■ **WRITTEN INSTRUCTION 1**: Retype the entries exactly, beginning with the first line of the entries and stopping after the line that contains "point(666,689)".

■ **QUOTED PASSAGE**:
** begin **

Conversely, in some ecosystems fire is an unnatural process that often leads to vegetation destruction and long-term site degradation, yet these regions, particularly in the humid tropics, are becoming increasingly vulnerable to fire due to growing population, economic, and land use pressures. Even in regions where fire is natural, e.g. the northern circumpolar boreal zone, more frequent severe fire weather conditions have created recurrent major fire problems in recent years. Extreme wildfire events are increasing throughout the world, with significant impacts on economies, and human health and safety comparable to those associated with other natural disasters, such as earthquakes, floods, droughts and volcanic eruptions. In many countries, rapidly changing social, economic and environmental conditions suggest that marked changes in fire regimes can be expected, with unknown local, regional, and global consequences.

Fires in forests and other vegetation produce gaseous and particle emissions that have impacts on the composition and functioning of the global atmosphere. These emissions interact with those from fossil-fuel burning and other technological sources which are the major cause for anthropogenic climate forcing. Fire risk modelling in expected climate change scenarios indicates that within a relatively short period, the next three to four decades, the destructiveness of human-caused and natural wildfires will increase. Fire management strategies which include preparedness and early warning cannot be generalized due to the multidirectional and -dimensional effects of fire in the different vegetation zones and ecosystems and the manifold cultural, social, and economic factors involved.

** end **

■ **DATA EXCERPTS**:
** begin **

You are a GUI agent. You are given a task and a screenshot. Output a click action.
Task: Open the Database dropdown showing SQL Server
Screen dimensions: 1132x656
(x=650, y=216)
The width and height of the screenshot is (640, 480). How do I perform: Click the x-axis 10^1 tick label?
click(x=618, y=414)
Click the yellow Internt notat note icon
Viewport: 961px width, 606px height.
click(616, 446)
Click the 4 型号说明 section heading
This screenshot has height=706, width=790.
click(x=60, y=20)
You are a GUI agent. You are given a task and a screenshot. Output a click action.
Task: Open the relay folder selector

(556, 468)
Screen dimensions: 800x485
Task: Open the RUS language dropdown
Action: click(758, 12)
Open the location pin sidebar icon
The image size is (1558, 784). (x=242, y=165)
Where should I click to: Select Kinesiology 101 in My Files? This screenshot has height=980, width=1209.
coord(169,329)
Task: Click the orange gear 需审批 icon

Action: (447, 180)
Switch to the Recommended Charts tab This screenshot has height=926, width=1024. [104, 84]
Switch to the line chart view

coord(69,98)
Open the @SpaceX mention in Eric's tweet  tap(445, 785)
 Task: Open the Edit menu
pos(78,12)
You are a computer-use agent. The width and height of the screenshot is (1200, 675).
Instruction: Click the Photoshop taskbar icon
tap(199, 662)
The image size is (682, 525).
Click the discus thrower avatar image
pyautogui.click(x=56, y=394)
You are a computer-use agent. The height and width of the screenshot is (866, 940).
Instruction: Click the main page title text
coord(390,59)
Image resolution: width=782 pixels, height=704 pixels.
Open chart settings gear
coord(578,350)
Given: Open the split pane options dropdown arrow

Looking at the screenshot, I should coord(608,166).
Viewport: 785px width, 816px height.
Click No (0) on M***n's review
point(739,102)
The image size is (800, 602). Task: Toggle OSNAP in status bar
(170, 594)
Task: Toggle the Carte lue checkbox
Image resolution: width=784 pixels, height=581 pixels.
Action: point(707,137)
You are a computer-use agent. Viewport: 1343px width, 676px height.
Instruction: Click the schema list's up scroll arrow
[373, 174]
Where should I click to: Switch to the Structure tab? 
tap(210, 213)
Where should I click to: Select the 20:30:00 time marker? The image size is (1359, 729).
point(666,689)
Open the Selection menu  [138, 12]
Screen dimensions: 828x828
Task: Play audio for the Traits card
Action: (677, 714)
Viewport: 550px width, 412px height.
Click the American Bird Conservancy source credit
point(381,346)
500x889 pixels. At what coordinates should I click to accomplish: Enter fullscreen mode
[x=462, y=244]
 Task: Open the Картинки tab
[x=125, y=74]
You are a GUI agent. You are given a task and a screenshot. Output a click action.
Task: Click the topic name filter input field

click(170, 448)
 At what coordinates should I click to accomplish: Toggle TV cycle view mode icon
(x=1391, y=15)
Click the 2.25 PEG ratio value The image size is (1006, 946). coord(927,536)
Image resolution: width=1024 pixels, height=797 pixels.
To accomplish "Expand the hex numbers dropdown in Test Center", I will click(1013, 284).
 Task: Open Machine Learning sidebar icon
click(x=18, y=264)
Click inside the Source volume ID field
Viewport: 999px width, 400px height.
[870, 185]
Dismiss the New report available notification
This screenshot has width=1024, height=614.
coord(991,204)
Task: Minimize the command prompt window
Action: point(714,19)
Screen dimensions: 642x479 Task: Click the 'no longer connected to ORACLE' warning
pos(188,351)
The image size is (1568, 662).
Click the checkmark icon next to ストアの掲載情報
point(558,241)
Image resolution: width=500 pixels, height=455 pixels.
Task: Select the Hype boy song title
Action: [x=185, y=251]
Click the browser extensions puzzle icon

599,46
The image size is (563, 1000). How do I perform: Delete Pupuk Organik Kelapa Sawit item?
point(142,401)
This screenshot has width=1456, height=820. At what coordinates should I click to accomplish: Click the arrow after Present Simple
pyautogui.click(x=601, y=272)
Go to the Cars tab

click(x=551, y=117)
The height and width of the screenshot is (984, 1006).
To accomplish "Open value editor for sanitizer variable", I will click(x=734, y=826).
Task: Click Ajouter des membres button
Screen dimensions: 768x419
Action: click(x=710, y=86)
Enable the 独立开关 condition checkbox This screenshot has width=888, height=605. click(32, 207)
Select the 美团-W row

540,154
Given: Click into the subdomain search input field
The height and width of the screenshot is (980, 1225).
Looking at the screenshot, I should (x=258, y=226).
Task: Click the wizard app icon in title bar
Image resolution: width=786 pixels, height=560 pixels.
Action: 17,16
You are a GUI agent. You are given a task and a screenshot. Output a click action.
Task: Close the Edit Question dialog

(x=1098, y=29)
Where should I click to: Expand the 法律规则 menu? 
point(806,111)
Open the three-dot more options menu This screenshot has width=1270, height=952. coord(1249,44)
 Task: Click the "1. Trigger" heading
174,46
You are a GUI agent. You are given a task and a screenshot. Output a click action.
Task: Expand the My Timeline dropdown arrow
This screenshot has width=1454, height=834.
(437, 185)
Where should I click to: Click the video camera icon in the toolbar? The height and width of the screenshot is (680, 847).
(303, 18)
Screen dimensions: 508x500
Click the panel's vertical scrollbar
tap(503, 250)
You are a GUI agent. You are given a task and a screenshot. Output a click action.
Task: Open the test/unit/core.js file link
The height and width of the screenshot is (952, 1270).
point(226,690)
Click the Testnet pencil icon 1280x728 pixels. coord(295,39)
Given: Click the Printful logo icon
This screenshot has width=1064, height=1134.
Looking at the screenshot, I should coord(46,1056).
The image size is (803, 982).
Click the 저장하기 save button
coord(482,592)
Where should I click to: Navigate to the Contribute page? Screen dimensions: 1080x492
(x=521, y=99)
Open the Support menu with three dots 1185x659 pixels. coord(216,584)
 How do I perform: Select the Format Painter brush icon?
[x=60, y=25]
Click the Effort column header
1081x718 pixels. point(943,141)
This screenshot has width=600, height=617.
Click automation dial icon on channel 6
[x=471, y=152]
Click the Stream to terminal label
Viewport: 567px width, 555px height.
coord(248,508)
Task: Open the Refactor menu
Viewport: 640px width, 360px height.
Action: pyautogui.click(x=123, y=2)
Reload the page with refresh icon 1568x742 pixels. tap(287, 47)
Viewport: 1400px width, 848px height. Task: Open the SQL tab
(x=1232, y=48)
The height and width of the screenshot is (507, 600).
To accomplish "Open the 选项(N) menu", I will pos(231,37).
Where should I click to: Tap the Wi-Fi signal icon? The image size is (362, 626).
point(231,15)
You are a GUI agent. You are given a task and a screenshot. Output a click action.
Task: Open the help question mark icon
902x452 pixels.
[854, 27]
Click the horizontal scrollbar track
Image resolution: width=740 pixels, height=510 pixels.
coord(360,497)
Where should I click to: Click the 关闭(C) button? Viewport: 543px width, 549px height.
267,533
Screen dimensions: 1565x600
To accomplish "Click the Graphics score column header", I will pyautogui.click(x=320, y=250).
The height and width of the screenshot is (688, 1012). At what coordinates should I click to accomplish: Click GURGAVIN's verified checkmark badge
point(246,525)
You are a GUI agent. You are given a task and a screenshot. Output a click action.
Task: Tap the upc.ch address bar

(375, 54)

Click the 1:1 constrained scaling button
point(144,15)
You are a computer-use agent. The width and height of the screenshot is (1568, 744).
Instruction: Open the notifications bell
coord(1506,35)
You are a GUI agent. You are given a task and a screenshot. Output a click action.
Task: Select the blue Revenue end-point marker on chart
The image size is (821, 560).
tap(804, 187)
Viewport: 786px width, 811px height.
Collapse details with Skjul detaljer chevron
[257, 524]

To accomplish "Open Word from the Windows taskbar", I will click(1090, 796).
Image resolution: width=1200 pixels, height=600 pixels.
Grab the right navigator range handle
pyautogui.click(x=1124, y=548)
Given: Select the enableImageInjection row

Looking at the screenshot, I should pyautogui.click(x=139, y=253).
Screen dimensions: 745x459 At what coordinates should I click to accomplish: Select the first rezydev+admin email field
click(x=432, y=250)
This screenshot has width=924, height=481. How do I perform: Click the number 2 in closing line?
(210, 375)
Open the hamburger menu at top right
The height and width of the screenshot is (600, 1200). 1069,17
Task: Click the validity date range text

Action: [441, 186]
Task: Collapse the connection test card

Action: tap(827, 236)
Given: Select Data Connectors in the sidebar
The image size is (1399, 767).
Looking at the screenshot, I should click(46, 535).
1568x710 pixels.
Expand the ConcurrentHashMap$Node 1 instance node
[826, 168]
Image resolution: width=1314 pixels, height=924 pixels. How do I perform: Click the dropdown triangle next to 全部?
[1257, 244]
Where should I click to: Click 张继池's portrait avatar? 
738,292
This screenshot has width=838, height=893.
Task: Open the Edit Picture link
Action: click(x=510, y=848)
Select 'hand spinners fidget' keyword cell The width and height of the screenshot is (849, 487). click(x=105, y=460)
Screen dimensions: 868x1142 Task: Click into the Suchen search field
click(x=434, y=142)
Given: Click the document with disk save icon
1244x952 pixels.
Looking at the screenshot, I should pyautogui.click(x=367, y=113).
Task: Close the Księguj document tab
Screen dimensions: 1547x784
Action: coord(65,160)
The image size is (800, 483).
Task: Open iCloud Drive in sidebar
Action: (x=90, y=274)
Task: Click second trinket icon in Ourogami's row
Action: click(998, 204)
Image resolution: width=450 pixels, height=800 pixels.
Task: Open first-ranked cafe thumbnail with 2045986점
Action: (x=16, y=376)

** end **

■ **WRITTEN INSTRUCTION 2**: Say whether each statement agrees with the wildfire passage, answering yes or no and quoting the deciding words exactly. (a) Fire risk modelling indicates that wildfires will become more destructive within the next three to four decades. (b) Fire management strategies that include preparedness and early warning can be generalized across vegetation zones. (c) Emissions from fires in forests and other vegetation are the major cause of anthropogenic climate forcing.

■ **TASK SOLUTION 1**:
You are a GUI agent. You are given a task and a screenshot. Output a click action.
Task: Open the Database dropdown showing SQL Server
Screen dimensions: 1132x656
(x=650, y=216)
The width and height of the screenshot is (640, 480). How do I perform: Click the x-axis 10^1 tick label?
click(x=618, y=414)
Click the yellow Internt notat note icon
Viewport: 961px width, 606px height.
click(616, 446)
Click the 4 型号说明 section heading
This screenshot has height=706, width=790.
click(x=60, y=20)
You are a GUI agent. You are given a task and a screenshot. Output a click action.
Task: Open the relay folder selector

(556, 468)
Screen dimensions: 800x485
Task: Open the RUS language dropdown
Action: click(758, 12)
Open the location pin sidebar icon
The image size is (1558, 784). (x=242, y=165)
Where should I click to: Select Kinesiology 101 in My Files? This screenshot has height=980, width=1209.
coord(169,329)
Task: Click the orange gear 需审批 icon

Action: (447, 180)
Switch to the Recommended Charts tab This screenshot has height=926, width=1024. [104, 84]
Switch to the line chart view

coord(69,98)
Open the @SpaceX mention in Eric's tweet  tap(445, 785)
 Task: Open the Edit menu
pos(78,12)
You are a computer-use agent. The width and height of the screenshot is (1200, 675).
Instruction: Click the Photoshop taskbar icon
tap(199, 662)
The image size is (682, 525).
Click the discus thrower avatar image
pyautogui.click(x=56, y=394)
You are a computer-use agent. The height and width of the screenshot is (866, 940).
Instruction: Click the main page title text
coord(390,59)
Image resolution: width=782 pixels, height=704 pixels.
Open chart settings gear
coord(578,350)
Given: Open the split pane options dropdown arrow

Looking at the screenshot, I should coord(608,166).
Viewport: 785px width, 816px height.
Click No (0) on M***n's review
point(739,102)
The image size is (800, 602). Task: Toggle OSNAP in status bar
(170, 594)
Task: Toggle the Carte lue checkbox
Image resolution: width=784 pixels, height=581 pixels.
Action: point(707,137)
You are a computer-use agent. Viewport: 1343px width, 676px height.
Instruction: Click the schema list's up scroll arrow
[373, 174]
Where should I click to: Switch to the Structure tab? 
tap(210, 213)
Where should I click to: Select the 20:30:00 time marker? The image size is (1359, 729).
point(666,689)

■ **TASK SOLUTION 2**:
(a) Yes: "within a relatively short period, the next three to four decades, the destructiveness of human-caused and natural wildfires will increase"
(b) No: "Fire management strategies which include preparedness and early warning cannot be generalized"
(c) No: "fossil-fuel burning and other technological sources which are the major cause for anthropogenic climate forcing"